Jemaah kedua, Matrodji Mardjuki, usia 65 tahun, warga Pondok Ungu, Kecamatan Medan Satria, meninggal dunia di Mina ketika pelaksanaan ibadah haji berlangsung.
Adapun jemaah ketiga, M Suwarman, usia 67 tahun, warga Perumahan Pondok Cipta, Kelurahan Bintara, Kecamatan Bekasi Barat, meninggal dunia di hotel tempatnya menginap di Makkah setelah menyelesaikan rangkaian Armuzna.
Rian mengatakan pihaknya telah melakukan takziah kepada keluarga ketiga jemaah sebagai bentuk empati dan dukungan kepada ahli waris.

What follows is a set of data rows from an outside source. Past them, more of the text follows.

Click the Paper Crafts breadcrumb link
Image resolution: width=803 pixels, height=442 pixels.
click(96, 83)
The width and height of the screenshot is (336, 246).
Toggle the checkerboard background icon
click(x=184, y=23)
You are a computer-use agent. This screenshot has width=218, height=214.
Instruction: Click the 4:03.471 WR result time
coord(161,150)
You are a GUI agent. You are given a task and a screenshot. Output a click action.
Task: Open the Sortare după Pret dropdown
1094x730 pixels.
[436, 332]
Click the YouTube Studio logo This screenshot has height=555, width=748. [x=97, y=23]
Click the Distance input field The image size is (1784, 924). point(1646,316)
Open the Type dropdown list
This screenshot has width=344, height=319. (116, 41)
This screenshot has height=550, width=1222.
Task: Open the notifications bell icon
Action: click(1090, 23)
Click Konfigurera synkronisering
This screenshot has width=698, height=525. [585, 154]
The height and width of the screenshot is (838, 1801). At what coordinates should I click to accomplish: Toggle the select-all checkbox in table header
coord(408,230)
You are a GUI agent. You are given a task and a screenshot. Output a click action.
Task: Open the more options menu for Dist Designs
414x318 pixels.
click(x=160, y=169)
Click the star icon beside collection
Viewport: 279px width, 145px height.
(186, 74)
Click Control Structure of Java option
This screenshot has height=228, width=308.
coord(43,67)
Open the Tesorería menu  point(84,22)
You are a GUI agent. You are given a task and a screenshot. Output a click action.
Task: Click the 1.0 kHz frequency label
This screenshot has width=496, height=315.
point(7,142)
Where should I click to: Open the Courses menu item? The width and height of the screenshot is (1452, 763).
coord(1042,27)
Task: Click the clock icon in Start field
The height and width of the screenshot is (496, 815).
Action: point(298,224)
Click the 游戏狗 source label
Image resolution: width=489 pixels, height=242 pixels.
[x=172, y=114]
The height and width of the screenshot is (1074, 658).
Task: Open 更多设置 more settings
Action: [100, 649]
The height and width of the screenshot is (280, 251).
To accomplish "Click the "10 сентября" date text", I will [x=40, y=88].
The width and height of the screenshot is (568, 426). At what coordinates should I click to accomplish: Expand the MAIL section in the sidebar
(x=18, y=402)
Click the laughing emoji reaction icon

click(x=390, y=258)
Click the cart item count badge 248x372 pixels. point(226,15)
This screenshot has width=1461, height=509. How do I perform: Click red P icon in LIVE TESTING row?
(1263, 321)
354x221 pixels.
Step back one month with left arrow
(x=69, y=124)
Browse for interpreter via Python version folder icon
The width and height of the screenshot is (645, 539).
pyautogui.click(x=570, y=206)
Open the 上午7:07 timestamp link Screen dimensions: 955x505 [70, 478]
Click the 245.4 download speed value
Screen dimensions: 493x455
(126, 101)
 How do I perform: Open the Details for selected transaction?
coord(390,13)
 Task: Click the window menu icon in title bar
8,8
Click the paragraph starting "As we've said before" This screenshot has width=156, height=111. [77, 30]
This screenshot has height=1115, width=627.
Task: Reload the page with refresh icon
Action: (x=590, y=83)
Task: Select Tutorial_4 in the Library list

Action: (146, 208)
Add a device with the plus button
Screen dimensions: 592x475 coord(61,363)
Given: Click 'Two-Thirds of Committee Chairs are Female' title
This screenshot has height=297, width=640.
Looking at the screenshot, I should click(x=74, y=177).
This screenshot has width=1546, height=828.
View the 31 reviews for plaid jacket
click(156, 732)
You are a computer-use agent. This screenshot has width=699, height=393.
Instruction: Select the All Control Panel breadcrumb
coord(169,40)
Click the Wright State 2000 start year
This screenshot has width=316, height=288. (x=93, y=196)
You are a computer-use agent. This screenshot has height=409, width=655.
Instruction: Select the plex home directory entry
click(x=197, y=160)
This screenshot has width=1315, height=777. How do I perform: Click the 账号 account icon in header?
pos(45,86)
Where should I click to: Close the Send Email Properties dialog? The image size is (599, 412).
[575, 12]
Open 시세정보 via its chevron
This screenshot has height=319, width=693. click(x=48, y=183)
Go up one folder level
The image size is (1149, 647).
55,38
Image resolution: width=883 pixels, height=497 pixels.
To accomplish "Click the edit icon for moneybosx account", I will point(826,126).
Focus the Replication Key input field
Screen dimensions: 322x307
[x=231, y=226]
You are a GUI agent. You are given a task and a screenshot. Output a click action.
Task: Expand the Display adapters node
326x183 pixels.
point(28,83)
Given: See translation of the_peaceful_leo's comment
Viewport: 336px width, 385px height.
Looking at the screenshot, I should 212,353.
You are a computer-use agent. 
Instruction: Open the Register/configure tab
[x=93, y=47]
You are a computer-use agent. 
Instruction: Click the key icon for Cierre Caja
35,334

"Kami sudah melakukan takziah kepada keluarga yang ditinggalkan. Ini sebagai bentuk rasa empati kepada jemaah haji dan keluarganya," ujar Rian.
.jpeg)
Ibadah haji. Foto: Metro TV/Misbahol
Rian menjelaskan Kantor Kementerian Haji Kota Bekasi terus berkoordinasi terkait kepulangan jemaah yang masih berada di Arab Saudi. Koordinasi juga dilakukan untuk memastikan pendampingan terhadap keluarga jemaah yang meninggal dunia berjalan dengan baik.
Pihaknya memastikan pelayanan terhadap jemaah asal Kota Bekasi yang masih berada di Tanah Suci tetap dilakukan hingga seluruh proses pemulangan ke Indonesia selesai sesuai jadwal.